■ What is being asked
When you reach the line containing "Given: Open general settings wrench icon", begin copying exactly, and keep going through the last line of the records below, copying nothing before it.

——————————

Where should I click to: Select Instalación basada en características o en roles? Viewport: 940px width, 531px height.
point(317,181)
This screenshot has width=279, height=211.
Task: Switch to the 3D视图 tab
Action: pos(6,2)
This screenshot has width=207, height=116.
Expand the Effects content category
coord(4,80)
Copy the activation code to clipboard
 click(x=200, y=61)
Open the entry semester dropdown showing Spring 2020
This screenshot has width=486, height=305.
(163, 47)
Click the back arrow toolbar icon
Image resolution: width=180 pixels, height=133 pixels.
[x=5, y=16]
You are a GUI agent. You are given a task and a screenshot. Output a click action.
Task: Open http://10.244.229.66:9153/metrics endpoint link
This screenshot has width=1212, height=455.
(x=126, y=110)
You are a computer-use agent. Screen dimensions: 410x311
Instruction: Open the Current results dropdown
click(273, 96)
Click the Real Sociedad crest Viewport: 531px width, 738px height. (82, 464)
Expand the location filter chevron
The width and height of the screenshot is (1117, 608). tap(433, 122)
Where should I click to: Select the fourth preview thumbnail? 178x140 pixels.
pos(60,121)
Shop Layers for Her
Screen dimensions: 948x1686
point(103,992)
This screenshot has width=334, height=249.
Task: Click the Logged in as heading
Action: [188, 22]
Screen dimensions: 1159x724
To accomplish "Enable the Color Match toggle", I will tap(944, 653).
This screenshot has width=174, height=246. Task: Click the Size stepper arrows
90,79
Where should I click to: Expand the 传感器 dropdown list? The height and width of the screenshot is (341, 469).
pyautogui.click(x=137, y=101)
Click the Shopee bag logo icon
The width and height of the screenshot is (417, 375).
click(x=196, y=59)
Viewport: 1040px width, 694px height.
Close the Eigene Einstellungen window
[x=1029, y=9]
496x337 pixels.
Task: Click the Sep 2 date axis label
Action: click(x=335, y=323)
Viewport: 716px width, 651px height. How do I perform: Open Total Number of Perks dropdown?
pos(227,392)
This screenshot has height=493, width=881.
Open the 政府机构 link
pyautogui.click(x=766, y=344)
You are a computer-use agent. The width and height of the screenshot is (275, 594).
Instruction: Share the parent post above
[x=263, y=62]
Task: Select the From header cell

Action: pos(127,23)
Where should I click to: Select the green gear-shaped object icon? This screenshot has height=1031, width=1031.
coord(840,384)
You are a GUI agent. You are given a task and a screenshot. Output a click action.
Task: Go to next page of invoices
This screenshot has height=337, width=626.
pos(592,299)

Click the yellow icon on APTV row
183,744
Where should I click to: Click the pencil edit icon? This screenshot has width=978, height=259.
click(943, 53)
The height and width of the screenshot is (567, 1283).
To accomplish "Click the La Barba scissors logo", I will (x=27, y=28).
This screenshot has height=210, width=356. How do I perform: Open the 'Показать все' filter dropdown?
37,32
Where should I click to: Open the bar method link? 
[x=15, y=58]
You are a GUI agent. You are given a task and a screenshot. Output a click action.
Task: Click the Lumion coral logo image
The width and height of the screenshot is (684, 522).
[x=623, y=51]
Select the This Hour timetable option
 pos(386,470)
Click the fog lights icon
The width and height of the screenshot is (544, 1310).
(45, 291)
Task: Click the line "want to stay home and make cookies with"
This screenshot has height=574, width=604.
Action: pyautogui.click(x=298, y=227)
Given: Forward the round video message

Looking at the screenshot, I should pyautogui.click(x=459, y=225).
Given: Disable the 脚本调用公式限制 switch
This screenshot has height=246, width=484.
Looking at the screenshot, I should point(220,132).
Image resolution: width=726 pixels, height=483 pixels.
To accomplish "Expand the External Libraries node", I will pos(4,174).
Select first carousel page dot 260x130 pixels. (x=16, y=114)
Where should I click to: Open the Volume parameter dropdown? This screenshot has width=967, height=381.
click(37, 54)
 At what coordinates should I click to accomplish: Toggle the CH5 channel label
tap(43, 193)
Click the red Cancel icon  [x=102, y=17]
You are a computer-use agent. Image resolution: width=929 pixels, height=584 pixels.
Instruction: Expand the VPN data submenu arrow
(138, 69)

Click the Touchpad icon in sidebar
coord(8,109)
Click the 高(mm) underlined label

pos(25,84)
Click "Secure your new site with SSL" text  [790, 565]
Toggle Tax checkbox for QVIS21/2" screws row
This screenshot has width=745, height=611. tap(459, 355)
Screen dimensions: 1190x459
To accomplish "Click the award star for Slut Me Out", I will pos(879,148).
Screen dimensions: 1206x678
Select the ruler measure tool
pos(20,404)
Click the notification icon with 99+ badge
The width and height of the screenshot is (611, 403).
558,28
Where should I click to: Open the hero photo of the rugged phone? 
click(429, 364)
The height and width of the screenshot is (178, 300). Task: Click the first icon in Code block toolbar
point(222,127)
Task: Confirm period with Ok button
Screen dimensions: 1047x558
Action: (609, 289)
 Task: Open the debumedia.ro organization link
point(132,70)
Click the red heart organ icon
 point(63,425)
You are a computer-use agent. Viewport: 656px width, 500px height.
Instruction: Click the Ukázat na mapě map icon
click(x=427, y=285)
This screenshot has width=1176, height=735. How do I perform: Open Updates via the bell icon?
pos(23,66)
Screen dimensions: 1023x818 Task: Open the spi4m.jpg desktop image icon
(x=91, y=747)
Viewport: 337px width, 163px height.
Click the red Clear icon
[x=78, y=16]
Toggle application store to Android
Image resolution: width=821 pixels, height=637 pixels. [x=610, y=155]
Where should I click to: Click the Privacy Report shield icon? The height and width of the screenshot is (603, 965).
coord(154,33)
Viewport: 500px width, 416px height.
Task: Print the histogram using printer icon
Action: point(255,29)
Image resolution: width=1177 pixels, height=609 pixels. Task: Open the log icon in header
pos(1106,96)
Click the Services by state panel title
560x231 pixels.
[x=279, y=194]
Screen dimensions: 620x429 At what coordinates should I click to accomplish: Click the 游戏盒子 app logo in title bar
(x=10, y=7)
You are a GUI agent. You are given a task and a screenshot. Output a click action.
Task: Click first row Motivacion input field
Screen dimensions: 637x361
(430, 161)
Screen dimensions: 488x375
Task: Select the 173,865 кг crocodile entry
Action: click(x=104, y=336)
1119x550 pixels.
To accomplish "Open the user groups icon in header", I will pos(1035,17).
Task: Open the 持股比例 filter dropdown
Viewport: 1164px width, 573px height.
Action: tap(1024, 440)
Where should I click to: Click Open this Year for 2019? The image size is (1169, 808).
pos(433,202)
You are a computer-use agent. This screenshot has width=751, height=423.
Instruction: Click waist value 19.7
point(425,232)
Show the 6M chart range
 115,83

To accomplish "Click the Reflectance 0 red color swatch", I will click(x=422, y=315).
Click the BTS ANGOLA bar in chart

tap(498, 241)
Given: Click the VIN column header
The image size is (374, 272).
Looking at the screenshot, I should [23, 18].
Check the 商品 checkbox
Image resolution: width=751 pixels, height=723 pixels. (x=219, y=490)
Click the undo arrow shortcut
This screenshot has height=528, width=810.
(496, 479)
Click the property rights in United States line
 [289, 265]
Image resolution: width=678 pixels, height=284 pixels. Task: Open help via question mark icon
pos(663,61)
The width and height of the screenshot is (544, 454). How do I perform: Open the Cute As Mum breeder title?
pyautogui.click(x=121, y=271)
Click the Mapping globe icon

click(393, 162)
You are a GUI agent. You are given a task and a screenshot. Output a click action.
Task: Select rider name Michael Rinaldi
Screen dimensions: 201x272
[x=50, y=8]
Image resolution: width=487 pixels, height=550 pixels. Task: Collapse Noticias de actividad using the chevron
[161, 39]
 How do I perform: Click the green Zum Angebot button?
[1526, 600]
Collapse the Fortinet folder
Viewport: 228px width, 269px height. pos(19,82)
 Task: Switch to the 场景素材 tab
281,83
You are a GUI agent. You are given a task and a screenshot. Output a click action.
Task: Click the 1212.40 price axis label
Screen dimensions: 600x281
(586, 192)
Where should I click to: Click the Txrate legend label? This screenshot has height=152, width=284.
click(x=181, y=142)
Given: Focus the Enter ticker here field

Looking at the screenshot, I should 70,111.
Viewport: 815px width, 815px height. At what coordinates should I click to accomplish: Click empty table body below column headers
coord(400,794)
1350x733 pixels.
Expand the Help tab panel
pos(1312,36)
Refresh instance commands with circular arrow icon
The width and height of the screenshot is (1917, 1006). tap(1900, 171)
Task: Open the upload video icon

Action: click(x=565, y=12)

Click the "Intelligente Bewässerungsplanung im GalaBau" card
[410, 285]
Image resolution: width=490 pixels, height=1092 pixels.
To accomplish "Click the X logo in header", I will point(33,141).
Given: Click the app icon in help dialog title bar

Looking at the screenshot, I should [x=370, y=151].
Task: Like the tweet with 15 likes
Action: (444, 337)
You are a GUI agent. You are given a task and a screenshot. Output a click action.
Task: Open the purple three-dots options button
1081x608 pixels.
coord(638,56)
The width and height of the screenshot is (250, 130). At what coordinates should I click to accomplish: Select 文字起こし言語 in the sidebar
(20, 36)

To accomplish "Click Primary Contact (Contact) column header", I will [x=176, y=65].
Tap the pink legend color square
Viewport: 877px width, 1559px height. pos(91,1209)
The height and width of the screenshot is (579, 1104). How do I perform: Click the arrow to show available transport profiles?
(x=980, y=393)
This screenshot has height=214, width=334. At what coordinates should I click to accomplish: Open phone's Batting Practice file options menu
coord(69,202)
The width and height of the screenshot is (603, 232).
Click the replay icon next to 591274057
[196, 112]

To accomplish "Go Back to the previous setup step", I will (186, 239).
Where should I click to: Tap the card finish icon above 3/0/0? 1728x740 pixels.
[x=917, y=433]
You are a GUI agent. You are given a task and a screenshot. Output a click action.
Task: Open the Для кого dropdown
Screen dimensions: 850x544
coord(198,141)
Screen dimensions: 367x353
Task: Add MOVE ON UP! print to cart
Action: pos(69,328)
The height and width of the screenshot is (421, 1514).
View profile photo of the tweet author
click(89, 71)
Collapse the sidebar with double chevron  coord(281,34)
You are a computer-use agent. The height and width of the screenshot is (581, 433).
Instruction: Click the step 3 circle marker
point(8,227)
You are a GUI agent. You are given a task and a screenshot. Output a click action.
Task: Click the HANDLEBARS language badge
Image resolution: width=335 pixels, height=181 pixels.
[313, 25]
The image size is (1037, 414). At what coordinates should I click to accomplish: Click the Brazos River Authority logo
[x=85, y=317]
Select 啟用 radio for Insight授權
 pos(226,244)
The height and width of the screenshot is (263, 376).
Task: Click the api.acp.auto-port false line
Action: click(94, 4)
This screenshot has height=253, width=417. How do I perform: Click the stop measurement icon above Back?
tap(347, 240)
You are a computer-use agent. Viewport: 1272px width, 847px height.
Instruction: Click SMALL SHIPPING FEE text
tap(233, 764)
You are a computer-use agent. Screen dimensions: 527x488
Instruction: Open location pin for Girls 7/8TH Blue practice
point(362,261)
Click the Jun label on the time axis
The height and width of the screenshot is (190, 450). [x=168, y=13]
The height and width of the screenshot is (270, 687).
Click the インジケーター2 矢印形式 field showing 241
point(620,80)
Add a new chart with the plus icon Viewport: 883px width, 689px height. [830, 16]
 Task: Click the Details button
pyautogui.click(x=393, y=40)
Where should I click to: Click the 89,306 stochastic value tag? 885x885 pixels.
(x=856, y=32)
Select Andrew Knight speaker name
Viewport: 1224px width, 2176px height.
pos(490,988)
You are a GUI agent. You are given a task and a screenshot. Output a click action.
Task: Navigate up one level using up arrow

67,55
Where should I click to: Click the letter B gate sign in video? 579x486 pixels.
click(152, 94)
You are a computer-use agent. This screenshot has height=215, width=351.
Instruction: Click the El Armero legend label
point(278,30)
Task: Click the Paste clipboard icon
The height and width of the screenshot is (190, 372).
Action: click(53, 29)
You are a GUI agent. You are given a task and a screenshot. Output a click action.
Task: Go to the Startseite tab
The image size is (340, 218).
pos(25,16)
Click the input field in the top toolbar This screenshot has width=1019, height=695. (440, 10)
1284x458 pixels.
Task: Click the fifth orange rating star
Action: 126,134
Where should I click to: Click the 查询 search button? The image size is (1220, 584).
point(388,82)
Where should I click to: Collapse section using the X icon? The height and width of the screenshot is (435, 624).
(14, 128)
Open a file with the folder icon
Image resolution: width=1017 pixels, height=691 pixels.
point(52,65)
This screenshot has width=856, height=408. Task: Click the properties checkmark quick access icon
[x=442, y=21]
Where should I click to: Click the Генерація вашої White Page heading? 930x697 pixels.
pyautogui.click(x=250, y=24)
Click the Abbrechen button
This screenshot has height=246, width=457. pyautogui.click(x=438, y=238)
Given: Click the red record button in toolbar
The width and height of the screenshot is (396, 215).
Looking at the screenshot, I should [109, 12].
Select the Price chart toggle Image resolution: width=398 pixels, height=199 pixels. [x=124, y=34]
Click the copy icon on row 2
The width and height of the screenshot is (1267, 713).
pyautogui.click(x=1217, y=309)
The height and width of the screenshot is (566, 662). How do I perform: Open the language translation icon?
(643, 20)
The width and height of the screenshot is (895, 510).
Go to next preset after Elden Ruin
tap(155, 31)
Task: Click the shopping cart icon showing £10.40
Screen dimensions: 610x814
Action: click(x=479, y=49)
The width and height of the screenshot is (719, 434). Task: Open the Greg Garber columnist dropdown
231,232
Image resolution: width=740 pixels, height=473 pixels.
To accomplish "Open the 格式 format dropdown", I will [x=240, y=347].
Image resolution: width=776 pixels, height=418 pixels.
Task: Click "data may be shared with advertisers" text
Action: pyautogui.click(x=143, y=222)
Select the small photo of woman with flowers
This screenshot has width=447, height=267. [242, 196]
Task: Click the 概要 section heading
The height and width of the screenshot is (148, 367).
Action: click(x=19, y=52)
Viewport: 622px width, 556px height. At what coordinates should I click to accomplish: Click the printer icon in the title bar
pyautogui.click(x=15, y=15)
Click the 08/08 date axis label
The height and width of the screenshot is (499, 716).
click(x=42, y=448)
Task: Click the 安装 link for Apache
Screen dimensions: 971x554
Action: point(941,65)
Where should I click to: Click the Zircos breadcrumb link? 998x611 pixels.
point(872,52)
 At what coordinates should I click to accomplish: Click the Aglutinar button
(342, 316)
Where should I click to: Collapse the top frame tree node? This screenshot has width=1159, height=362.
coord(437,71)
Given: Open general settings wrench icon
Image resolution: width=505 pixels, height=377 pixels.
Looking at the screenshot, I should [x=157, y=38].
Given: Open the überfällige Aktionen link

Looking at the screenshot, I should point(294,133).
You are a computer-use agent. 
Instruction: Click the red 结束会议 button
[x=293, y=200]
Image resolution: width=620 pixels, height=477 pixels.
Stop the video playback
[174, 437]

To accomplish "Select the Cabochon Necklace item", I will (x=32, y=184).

——————————

■ Solution to this exercise
Given: Open general settings wrench icon
Image resolution: width=505 pixels, height=377 pixels.
Looking at the screenshot, I should [x=157, y=38].
Given: Open the überfällige Aktionen link

Looking at the screenshot, I should point(294,133).
You are a computer-use agent. 
Instruction: Click the red 结束会议 button
[x=293, y=200]
Image resolution: width=620 pixels, height=477 pixels.
Stop the video playback
[174, 437]

To accomplish "Select the Cabochon Necklace item", I will (x=32, y=184).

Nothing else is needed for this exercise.